Print everything from the line containing "Task: Tap the 58,0 MB size button" down to the line containing "Action: (x=111, y=89)", and nothing else, keeping each line identical to the original.

***** Entries shown *****

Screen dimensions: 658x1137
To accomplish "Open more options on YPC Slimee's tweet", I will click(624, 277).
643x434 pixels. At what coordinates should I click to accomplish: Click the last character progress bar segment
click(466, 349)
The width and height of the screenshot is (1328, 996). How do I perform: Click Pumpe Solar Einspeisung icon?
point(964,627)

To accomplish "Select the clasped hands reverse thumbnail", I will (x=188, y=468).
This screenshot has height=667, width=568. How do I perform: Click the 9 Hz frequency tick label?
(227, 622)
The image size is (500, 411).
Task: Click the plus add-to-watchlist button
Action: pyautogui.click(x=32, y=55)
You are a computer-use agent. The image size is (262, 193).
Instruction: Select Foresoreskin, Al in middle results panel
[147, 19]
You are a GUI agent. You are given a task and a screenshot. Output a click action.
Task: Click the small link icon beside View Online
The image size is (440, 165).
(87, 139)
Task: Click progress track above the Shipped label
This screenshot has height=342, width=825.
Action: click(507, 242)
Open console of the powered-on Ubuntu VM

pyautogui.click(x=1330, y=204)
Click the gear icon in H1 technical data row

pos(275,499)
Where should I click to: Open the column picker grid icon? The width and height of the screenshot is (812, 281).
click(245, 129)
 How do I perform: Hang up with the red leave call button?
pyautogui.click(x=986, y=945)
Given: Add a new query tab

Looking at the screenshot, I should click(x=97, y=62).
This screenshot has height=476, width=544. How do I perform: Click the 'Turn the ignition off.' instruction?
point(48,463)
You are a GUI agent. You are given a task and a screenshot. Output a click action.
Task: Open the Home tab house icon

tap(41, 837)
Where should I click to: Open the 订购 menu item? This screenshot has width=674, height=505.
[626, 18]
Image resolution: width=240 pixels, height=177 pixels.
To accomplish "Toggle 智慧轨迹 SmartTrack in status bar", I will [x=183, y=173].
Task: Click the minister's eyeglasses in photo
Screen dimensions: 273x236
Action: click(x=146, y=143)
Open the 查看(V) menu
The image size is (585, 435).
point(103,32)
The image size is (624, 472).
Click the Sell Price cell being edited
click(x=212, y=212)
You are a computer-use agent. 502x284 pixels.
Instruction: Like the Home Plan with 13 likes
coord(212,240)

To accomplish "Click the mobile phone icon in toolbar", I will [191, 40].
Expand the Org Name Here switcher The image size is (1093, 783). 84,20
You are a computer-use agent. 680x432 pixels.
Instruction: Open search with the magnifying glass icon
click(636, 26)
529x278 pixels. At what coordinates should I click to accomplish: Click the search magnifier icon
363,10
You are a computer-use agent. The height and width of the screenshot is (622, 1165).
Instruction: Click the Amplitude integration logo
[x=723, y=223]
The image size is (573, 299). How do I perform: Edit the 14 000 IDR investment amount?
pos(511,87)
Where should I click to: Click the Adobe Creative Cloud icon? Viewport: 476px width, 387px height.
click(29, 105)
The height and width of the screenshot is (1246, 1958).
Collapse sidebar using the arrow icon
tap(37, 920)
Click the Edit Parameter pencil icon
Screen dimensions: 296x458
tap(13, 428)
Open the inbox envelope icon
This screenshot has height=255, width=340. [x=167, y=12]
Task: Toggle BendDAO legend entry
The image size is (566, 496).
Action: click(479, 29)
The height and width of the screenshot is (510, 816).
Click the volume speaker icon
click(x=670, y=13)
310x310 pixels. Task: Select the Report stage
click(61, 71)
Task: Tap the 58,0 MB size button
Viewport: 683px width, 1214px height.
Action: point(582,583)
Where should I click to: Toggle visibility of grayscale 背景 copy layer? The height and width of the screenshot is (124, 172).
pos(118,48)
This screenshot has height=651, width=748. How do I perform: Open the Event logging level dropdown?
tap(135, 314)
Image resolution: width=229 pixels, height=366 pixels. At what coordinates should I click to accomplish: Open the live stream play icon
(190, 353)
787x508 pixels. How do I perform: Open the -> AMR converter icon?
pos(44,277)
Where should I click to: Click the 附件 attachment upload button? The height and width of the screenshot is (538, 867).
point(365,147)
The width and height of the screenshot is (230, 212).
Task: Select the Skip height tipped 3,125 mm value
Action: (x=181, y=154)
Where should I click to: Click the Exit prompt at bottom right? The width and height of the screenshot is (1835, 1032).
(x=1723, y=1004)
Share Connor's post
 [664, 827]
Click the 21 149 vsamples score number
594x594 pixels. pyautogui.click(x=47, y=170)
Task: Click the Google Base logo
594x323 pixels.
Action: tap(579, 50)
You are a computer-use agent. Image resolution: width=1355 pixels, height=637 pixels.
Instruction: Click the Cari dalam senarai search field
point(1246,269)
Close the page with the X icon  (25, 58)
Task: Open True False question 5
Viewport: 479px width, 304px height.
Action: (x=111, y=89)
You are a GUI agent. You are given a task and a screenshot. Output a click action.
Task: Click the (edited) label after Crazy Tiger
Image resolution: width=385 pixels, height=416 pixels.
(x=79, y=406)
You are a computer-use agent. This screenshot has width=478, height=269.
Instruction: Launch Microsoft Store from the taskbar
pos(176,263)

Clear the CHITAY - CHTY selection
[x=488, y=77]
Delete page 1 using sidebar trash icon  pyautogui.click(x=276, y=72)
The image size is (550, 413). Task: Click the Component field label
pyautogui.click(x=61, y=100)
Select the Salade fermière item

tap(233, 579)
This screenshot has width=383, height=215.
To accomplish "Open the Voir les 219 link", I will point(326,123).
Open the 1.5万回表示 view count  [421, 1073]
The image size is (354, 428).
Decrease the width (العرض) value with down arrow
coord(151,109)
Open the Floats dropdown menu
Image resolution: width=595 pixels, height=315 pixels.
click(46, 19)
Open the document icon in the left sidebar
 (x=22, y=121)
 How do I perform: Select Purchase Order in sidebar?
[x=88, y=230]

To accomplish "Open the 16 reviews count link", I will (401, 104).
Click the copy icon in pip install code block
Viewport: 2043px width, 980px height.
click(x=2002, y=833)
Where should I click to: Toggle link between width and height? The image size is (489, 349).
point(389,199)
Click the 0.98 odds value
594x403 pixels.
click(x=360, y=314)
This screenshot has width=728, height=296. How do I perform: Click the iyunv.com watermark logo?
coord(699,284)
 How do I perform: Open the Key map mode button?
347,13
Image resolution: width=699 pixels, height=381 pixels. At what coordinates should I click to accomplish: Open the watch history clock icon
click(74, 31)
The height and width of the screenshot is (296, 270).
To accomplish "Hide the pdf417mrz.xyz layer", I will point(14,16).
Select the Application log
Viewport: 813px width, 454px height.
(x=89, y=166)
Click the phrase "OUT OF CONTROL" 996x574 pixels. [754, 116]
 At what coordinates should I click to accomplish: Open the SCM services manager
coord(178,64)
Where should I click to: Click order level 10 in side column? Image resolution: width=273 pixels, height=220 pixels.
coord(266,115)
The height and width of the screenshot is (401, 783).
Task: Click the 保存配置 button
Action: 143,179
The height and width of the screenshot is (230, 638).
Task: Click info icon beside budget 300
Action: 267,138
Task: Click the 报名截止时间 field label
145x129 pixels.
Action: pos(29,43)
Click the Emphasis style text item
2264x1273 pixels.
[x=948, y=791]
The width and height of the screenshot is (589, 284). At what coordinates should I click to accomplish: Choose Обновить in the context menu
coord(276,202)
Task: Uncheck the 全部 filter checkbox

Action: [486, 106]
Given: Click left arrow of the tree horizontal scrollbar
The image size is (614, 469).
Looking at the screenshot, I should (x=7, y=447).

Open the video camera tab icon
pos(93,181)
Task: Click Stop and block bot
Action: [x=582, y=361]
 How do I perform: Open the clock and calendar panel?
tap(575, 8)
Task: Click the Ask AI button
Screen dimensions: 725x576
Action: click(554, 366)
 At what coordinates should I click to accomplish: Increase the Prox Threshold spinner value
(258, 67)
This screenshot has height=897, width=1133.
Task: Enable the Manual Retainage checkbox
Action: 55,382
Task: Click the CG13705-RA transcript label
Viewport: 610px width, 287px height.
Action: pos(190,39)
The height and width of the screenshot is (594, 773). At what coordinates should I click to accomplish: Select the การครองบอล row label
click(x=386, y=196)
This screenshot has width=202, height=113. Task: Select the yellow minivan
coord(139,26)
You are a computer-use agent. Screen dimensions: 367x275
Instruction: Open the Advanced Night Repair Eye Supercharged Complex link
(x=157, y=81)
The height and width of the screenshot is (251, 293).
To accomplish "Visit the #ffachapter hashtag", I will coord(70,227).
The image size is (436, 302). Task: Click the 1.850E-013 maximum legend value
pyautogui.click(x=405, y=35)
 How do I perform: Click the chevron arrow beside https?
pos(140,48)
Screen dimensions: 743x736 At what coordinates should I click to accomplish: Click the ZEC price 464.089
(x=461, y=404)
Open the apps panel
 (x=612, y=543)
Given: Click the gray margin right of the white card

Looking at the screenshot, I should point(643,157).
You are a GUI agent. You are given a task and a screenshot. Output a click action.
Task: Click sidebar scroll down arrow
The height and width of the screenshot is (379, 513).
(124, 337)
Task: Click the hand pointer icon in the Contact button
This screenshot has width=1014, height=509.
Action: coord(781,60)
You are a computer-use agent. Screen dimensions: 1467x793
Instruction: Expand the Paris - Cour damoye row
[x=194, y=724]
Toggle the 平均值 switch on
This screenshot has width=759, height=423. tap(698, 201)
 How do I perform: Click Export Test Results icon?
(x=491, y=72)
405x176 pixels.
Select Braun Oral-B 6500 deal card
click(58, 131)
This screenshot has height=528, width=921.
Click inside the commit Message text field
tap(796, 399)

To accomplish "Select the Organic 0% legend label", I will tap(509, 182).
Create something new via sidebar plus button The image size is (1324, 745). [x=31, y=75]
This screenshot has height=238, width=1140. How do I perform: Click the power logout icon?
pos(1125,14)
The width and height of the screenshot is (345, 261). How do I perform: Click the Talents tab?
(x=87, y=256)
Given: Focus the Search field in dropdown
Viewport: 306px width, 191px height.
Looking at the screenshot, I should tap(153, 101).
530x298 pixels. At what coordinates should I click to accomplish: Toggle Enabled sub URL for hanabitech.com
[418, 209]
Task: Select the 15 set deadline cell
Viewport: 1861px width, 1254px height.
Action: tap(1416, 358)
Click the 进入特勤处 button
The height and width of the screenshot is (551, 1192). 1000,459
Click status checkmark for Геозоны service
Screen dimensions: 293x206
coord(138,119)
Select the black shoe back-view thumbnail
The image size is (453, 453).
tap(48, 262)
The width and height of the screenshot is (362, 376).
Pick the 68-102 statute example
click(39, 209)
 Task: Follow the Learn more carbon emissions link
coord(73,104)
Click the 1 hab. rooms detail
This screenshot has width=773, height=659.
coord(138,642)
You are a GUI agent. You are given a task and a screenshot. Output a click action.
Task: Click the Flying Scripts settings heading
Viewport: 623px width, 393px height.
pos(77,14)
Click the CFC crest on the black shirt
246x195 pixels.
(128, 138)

*****

## Finished task
Task: Tap the 58,0 MB size button
Viewport: 683px width, 1214px height.
Action: point(582,583)
Where should I click to: Toggle visibility of grayscale 背景 copy layer? The height and width of the screenshot is (124, 172).
pos(118,48)
This screenshot has height=651, width=748. How do I perform: Open the Event logging level dropdown?
tap(135, 314)
Image resolution: width=229 pixels, height=366 pixels. At what coordinates should I click to accomplish: Open the live stream play icon
(190, 353)
787x508 pixels. How do I perform: Open the -> AMR converter icon?
pos(44,277)
Where should I click to: Click the 附件 attachment upload button? The height and width of the screenshot is (538, 867).
point(365,147)
The width and height of the screenshot is (230, 212).
Task: Select the Skip height tipped 3,125 mm value
Action: (x=181, y=154)
Where should I click to: Click the Exit prompt at bottom right? The width and height of the screenshot is (1835, 1032).
(x=1723, y=1004)
Share Connor's post
 [664, 827]
Click the 21 149 vsamples score number
594x594 pixels. pyautogui.click(x=47, y=170)
Task: Click the Google Base logo
594x323 pixels.
Action: tap(579, 50)
You are a computer-use agent. Image resolution: width=1355 pixels, height=637 pixels.
Instruction: Click the Cari dalam senarai search field
point(1246,269)
Close the page with the X icon  (25, 58)
Task: Open True False question 5
Viewport: 479px width, 304px height.
Action: (x=111, y=89)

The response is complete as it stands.